§ REQUIRED WORK
Give back the lines of the records exactly, starting at the first and ending at the one with "Select the value 26 cell".

§ THE DATA
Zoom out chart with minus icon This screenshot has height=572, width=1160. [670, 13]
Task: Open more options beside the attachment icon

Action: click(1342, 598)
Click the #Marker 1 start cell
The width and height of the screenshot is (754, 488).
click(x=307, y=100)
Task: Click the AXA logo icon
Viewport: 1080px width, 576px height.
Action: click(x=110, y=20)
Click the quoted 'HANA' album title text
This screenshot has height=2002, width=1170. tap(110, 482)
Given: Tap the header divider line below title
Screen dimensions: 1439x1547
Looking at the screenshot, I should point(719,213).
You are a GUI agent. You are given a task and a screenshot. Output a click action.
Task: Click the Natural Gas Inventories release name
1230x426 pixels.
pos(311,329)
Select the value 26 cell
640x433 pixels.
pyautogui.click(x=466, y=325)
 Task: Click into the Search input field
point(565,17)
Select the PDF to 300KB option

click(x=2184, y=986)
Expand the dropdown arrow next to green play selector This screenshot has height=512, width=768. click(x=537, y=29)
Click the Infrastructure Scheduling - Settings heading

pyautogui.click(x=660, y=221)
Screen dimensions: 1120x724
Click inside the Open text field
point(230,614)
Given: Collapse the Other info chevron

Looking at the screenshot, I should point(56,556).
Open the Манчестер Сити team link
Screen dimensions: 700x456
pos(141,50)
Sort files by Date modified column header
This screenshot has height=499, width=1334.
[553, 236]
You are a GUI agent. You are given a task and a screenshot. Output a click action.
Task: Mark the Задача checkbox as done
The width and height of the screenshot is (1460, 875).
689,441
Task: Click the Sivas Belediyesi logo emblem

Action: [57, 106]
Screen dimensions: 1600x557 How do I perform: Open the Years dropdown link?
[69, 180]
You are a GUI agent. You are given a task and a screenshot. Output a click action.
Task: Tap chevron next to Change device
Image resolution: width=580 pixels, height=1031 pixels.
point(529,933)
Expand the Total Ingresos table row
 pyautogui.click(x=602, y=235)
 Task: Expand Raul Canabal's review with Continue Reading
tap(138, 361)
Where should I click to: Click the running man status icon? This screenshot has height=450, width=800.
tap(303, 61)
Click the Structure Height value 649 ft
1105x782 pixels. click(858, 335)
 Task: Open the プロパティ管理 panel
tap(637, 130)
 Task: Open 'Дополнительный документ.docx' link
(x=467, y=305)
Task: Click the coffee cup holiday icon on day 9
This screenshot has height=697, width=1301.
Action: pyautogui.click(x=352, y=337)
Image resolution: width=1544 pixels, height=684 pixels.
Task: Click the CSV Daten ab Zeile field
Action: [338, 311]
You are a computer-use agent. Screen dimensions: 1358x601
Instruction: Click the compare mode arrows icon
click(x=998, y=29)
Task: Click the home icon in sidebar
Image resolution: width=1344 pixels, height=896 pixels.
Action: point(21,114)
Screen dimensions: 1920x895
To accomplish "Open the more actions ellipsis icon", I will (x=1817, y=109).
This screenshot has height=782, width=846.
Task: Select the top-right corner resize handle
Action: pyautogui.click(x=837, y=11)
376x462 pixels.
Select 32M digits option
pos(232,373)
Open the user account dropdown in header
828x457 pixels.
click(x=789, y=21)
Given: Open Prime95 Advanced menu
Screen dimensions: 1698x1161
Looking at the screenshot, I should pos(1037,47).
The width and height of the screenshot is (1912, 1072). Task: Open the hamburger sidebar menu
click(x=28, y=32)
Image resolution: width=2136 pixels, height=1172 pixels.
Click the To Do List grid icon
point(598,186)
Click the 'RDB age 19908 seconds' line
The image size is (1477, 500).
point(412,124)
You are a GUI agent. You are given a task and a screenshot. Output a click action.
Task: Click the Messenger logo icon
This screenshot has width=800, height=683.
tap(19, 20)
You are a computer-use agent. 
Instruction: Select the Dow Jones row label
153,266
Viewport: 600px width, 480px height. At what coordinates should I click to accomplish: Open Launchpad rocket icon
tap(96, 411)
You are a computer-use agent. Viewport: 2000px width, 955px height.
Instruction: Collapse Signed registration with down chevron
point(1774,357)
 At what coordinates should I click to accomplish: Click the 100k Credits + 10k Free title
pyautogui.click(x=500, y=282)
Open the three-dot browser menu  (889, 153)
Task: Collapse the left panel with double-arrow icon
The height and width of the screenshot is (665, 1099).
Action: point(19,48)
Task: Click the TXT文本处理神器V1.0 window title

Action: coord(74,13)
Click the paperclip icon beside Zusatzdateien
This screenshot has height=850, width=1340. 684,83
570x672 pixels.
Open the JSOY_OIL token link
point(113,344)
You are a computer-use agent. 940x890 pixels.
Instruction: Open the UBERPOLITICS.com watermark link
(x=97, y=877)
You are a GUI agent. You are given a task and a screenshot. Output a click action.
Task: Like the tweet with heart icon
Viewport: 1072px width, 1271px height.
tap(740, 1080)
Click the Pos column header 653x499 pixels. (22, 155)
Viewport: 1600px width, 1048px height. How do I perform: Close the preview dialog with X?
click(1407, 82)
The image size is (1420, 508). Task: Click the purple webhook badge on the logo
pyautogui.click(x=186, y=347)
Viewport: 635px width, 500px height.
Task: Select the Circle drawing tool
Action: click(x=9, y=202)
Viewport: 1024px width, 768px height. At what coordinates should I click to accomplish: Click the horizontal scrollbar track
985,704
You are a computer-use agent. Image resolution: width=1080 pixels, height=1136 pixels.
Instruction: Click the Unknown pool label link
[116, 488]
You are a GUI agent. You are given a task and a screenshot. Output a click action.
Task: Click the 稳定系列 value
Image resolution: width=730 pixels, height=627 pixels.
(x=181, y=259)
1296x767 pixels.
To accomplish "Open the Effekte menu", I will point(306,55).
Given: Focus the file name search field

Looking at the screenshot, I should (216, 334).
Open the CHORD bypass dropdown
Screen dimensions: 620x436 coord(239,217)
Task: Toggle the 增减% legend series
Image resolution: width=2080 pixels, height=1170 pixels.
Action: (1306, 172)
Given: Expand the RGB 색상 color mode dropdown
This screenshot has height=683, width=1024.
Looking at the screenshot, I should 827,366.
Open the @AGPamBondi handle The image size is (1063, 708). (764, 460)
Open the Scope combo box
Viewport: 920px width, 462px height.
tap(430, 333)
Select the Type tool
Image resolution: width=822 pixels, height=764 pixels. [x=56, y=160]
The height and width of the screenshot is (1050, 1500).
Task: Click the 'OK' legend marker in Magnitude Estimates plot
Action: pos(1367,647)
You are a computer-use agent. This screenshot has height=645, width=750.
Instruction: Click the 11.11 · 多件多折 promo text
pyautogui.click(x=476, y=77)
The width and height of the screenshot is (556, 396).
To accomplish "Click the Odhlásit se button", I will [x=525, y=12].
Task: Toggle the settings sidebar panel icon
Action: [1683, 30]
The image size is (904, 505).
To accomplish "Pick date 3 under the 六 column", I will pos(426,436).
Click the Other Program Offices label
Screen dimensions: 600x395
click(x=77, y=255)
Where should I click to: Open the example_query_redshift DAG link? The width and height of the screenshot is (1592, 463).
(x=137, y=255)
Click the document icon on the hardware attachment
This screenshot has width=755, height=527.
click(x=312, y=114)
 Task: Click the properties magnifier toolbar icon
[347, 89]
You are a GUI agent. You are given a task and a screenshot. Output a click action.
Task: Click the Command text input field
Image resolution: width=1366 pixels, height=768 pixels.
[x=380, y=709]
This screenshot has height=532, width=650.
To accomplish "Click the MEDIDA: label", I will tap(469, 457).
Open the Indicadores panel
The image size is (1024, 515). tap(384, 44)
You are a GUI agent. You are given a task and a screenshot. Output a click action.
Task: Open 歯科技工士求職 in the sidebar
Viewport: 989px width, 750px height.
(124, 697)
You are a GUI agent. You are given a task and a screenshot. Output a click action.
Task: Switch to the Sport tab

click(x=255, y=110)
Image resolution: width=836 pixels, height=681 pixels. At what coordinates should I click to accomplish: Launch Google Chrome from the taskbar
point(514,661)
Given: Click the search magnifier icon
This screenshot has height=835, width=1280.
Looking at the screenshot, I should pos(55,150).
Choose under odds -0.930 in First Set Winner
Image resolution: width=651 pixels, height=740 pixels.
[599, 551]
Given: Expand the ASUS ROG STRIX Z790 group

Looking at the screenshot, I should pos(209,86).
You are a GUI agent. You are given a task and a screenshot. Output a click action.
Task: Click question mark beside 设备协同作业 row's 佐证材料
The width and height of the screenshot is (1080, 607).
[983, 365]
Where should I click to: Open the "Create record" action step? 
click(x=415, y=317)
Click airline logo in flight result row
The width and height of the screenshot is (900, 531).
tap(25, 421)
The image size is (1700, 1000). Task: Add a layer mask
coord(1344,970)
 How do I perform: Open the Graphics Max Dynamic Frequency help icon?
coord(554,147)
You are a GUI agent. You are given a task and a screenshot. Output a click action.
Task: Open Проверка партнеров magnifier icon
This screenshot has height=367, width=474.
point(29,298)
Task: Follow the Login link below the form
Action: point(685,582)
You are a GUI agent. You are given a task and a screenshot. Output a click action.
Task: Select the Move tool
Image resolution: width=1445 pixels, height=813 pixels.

§ RESPONSE AREA
Zoom out chart with minus icon This screenshot has height=572, width=1160. [670, 13]
Task: Open more options beside the attachment icon

Action: click(1342, 598)
Click the #Marker 1 start cell
The width and height of the screenshot is (754, 488).
click(x=307, y=100)
Task: Click the AXA logo icon
Viewport: 1080px width, 576px height.
Action: click(x=110, y=20)
Click the quoted 'HANA' album title text
This screenshot has height=2002, width=1170. tap(110, 482)
Given: Tap the header divider line below title
Screen dimensions: 1439x1547
Looking at the screenshot, I should point(719,213).
You are a GUI agent. You are given a task and a screenshot. Output a click action.
Task: Click the Natural Gas Inventories release name
1230x426 pixels.
pos(311,329)
Select the value 26 cell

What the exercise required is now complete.